Big-name tenants like Deloitte, Guggenheim Partners and Salesforce inked massive deals in the third quarter, fueling Manhattan’s strongest year for office leasing since George W. Bush was in the White House.
Tenants gobbled up 9.4 million square feet — a 2 percent bump from the second quarter and nearly 27 percent higher than the five-year quarterly average, according to a new Colliers report. Leasing volume surpassed 30 million square feet for the entire year, blowing past pre-Covid levels and marking the strongest period of year-to-date demand since 2002.
If the third-quarter pace holds, the year will end north of 40 million square feet — about 20 percent higher than 2024, per Colliers. But it could still fall short of 43 million square feet of leasing activity in 2019.
Deloitte’s 807,000-square-foot lease at Related’s 70 Hudson Yards was the largest lease of the quarter, and the third-largest deal of the year so far.

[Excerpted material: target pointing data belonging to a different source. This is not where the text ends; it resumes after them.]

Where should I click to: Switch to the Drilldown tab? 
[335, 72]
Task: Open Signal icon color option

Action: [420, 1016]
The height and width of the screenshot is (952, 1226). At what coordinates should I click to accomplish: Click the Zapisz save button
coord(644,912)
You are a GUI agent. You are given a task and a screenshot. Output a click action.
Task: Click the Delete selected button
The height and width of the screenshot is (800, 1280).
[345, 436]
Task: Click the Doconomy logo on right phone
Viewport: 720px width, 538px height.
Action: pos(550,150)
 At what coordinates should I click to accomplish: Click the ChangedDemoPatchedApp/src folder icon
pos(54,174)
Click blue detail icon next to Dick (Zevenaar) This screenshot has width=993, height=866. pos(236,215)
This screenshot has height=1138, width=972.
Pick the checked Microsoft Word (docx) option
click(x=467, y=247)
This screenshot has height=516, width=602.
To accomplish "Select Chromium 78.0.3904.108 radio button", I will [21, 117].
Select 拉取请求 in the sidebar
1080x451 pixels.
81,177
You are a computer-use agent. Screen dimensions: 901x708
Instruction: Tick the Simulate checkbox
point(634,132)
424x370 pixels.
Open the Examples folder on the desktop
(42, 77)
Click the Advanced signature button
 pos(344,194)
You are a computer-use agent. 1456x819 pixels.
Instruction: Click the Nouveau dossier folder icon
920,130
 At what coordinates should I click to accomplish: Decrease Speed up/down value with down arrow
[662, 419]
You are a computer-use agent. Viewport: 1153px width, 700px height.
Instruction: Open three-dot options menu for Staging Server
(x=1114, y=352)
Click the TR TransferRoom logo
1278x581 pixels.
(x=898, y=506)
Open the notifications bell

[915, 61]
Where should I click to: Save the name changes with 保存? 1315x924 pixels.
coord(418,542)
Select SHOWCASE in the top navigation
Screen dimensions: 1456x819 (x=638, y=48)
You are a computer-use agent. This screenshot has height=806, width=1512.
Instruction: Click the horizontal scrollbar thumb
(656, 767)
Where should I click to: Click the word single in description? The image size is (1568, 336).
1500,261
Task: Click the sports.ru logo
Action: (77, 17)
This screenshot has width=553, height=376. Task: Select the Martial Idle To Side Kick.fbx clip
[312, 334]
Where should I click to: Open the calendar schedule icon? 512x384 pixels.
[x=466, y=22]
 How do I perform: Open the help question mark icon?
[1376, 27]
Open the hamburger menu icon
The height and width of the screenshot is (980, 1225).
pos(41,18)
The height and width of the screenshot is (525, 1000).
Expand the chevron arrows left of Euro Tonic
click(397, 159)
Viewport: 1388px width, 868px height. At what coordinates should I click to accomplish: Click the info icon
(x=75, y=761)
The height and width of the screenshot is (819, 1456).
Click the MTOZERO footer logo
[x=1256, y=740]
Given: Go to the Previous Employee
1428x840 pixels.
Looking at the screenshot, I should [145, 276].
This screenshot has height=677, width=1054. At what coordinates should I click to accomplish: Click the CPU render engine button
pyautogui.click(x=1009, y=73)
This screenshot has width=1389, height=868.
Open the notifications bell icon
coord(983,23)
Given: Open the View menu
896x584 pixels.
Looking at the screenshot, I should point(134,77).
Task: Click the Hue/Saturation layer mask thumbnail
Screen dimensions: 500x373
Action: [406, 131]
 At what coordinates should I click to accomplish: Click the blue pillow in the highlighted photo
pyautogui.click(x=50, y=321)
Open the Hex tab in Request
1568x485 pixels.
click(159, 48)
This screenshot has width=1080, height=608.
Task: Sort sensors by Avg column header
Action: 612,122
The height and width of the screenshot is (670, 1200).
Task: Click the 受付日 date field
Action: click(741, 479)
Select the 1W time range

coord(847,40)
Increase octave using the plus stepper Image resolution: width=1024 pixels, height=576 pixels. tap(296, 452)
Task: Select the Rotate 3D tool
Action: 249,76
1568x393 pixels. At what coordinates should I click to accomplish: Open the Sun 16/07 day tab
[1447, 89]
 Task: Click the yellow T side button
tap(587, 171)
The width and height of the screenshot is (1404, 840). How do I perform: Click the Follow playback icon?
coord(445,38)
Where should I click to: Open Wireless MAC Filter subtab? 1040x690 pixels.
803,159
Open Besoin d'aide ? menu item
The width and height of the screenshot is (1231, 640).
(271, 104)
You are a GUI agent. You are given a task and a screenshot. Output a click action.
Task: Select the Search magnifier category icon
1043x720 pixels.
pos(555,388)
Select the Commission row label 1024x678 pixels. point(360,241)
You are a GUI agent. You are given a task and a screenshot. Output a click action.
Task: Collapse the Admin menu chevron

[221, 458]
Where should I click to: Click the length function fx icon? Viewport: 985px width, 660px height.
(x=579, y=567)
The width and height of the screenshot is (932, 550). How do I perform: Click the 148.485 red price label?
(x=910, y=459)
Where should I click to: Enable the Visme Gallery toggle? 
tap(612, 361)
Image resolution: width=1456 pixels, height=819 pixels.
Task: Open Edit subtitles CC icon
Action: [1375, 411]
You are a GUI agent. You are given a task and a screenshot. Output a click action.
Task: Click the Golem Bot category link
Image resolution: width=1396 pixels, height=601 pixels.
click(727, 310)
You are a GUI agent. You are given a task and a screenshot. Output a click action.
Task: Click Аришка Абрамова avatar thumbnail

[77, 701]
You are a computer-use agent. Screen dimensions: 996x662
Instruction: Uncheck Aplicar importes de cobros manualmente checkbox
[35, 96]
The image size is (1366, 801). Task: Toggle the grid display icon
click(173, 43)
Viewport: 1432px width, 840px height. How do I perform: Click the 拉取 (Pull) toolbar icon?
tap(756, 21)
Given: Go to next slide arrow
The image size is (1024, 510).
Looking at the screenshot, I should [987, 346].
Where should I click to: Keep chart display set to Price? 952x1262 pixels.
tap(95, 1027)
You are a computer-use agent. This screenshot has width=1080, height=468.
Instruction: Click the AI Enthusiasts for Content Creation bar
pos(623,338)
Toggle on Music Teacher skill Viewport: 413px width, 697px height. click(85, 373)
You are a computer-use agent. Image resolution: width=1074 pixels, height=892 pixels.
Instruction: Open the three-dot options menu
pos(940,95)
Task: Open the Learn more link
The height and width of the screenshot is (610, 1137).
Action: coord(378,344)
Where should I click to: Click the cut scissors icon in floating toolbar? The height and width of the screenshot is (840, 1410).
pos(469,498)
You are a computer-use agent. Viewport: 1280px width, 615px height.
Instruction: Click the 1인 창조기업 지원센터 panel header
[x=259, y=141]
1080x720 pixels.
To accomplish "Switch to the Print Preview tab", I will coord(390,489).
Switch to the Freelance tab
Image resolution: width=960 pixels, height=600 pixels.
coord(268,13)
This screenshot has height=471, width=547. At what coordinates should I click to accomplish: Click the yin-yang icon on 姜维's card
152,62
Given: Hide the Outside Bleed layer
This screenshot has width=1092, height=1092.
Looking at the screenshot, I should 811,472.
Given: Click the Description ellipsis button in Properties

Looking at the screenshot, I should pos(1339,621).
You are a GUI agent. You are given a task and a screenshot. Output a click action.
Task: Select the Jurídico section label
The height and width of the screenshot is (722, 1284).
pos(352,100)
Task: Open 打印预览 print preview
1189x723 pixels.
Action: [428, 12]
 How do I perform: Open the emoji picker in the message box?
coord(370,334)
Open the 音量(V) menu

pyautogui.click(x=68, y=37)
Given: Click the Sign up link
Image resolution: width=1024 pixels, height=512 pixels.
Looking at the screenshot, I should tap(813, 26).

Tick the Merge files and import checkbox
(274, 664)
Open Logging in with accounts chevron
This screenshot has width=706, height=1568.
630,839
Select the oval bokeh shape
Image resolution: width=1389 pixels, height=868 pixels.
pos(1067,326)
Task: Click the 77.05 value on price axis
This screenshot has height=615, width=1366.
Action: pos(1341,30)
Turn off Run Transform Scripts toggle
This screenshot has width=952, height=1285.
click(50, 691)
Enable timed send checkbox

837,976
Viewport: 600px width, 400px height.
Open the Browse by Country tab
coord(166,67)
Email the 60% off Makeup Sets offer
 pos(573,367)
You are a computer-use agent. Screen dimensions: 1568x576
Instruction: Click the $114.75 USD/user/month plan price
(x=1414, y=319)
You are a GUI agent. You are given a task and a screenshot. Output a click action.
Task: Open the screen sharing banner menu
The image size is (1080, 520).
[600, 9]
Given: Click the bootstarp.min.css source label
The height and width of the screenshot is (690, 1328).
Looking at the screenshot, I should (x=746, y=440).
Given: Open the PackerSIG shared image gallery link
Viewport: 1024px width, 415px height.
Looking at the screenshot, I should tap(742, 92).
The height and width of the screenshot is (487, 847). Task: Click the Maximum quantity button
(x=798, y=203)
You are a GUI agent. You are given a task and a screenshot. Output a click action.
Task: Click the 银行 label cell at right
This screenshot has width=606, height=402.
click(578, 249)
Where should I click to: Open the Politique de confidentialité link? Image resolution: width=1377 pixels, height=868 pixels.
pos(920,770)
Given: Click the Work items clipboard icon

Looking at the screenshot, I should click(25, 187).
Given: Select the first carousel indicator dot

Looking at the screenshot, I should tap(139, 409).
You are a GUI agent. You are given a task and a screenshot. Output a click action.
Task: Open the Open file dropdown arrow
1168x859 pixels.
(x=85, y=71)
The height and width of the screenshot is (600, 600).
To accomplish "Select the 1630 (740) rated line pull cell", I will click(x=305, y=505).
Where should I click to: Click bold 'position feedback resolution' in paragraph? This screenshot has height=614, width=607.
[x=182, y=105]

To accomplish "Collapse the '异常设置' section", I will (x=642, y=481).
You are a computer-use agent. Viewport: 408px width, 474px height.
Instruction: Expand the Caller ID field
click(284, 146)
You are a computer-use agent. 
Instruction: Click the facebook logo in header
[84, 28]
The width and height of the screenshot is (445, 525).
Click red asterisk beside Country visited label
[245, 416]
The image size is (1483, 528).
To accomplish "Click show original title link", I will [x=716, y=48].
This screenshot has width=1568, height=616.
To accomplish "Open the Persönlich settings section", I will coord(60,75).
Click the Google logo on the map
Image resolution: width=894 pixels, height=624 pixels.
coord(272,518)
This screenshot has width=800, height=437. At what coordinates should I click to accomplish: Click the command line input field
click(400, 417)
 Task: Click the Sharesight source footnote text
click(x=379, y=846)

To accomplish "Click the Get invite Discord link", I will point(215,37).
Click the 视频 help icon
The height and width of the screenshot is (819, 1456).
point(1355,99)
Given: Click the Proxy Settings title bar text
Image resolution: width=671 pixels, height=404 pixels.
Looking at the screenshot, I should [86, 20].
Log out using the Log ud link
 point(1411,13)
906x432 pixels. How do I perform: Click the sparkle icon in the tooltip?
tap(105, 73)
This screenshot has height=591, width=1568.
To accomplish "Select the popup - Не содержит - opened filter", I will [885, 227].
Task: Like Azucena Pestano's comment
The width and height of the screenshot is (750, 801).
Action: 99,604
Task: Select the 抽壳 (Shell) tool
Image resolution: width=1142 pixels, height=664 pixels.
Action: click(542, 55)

Guggenheim Partners locked down the second-largest, a 359,000 square-foot renewal and expansion at Munich Re’s 330 Madison Avenue. Salesforce’s 311,000-square-foot renewal and expansion at La Caisse’s 3 Bryant Park was the third-largest deal.
Demand is finally cutting into the post-Covid glut of empty space. Availability fell to 14.6 percent, the lowest since December 2020, after six straight quarters of tightening. Sublet supply — once a pandemic-era albatross — has shrunk nearly 40 percent in two years and is back near pre-pandemic levels.
Rents are creeping up, too. The average asking rent hit $74.89 per square foot, its highest since late 2023 but still almost 6 percent below March 2020. Class B offices posted the biggest jump, up 3.2 percent to $67.83, while Class C space sank to a decade-plus low.
Investors are sniffing around again as well. Eleven office buildings traded hands for $1.6 billion in the third quarter, including RXR, Elliott Investment Management and Baupost Group’s $1 billion purchase of 590 Madison Avenue.
“There were continued signs of the Manhattan office market recovering in virtually every measurable way during the third quarter,” said Colliers’ Franklin Wallach. “Although the march towards recovery has been building… the momentum must continue through the end of 2025 and into 2026 for full recovery to be achieved.”